There are always ways if you don't want to run an ethernet cable.
You need power anyway, so go with a powerline adapter to run the data over your electric lines or use a nano-station.
Is there ethernet outside now that you could add a splitter and run another line down behind a downspout or something else and then bury it?
Maybe you are fine now one day with wifi cams, but one day something will happen. A new device, neighbors microwave, etc.
Cameras connected to Wifi routers (whether wifi or not) are problematic for surveillance cameras because they are always streaming and passing data. And the data demands go up with motion and then you lose signal. A lost packet and it has to resend. It can bring the whole network down if trying to send cameras through a wifi router. At the very least it can slow down your entire system.

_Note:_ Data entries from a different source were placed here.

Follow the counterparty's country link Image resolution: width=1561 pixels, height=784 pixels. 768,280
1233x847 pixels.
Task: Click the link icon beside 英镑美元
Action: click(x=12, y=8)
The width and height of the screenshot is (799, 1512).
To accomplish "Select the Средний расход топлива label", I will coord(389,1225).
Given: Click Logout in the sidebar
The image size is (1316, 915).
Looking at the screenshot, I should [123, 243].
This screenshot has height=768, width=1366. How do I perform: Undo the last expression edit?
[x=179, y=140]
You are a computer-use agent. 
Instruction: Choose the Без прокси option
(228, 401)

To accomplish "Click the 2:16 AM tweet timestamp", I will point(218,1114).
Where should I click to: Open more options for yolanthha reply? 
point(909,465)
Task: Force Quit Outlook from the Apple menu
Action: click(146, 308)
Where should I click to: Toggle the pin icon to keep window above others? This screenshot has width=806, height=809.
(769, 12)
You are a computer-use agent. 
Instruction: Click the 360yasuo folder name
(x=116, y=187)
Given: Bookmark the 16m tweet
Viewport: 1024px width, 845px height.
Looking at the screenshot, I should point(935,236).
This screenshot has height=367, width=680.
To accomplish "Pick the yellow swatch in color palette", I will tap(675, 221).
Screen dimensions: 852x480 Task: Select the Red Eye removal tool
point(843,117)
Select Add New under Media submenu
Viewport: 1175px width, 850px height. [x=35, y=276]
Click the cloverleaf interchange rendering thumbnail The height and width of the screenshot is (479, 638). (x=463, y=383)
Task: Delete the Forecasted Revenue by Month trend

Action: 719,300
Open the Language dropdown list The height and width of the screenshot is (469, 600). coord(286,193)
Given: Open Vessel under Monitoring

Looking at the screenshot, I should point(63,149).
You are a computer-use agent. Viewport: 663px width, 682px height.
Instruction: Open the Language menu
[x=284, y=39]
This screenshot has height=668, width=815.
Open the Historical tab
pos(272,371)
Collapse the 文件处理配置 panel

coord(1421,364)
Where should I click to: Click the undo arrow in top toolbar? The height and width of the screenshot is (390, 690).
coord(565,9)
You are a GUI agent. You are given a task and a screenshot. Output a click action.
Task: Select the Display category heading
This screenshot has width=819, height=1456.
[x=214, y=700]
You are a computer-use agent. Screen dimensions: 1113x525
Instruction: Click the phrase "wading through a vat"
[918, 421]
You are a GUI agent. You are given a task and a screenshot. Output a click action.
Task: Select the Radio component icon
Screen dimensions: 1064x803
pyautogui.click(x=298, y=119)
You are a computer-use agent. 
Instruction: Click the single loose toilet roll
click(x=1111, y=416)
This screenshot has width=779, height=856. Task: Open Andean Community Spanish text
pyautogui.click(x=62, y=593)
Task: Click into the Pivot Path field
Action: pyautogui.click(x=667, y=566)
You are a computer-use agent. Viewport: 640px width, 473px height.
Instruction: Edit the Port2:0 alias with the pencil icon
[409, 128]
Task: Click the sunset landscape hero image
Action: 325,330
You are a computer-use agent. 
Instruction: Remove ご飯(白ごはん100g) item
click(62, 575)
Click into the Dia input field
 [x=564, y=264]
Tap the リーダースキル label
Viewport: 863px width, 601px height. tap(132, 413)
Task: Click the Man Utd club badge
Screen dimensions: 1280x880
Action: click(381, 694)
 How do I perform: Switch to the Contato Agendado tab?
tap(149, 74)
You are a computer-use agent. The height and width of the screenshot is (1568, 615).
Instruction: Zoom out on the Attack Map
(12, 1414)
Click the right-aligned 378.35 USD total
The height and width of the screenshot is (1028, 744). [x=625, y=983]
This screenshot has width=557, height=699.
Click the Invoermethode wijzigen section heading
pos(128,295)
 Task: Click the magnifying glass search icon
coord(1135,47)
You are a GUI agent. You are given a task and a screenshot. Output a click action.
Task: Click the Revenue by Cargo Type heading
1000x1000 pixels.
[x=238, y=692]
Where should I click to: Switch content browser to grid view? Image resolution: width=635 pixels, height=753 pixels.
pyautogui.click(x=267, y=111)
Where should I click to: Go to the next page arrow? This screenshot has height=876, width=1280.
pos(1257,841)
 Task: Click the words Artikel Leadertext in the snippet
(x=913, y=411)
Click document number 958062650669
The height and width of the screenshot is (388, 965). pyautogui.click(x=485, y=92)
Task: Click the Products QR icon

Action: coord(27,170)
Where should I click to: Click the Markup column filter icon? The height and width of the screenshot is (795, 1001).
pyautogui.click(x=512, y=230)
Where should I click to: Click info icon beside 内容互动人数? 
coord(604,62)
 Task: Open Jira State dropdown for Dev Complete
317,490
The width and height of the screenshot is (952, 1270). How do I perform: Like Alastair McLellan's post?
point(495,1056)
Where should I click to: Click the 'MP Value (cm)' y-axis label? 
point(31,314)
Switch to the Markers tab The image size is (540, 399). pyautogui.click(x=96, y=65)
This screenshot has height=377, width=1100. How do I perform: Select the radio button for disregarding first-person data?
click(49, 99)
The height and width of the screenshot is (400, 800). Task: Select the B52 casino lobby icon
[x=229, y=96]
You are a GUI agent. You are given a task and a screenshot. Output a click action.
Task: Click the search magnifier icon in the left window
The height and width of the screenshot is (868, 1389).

Unlike Netflix and other streaming services that buffer a movie, these cameras do not buffer up part of the video, so drop outs are frequent, especially once you start adding distance. You would be amazed how much streaming services buffer - don't believe me, start watching something and unplug your router and watch how much longer you can watch NetFlix before it freezes - mine goes 45 seconds. Now do the same with a camera connected to a router and it is fairly instantaneous (within the latency of the stream itself)...
And then once you add distance and external walls, you will get the pixelated mess Ring and Nest and other wifi cams are known for when the motion happens.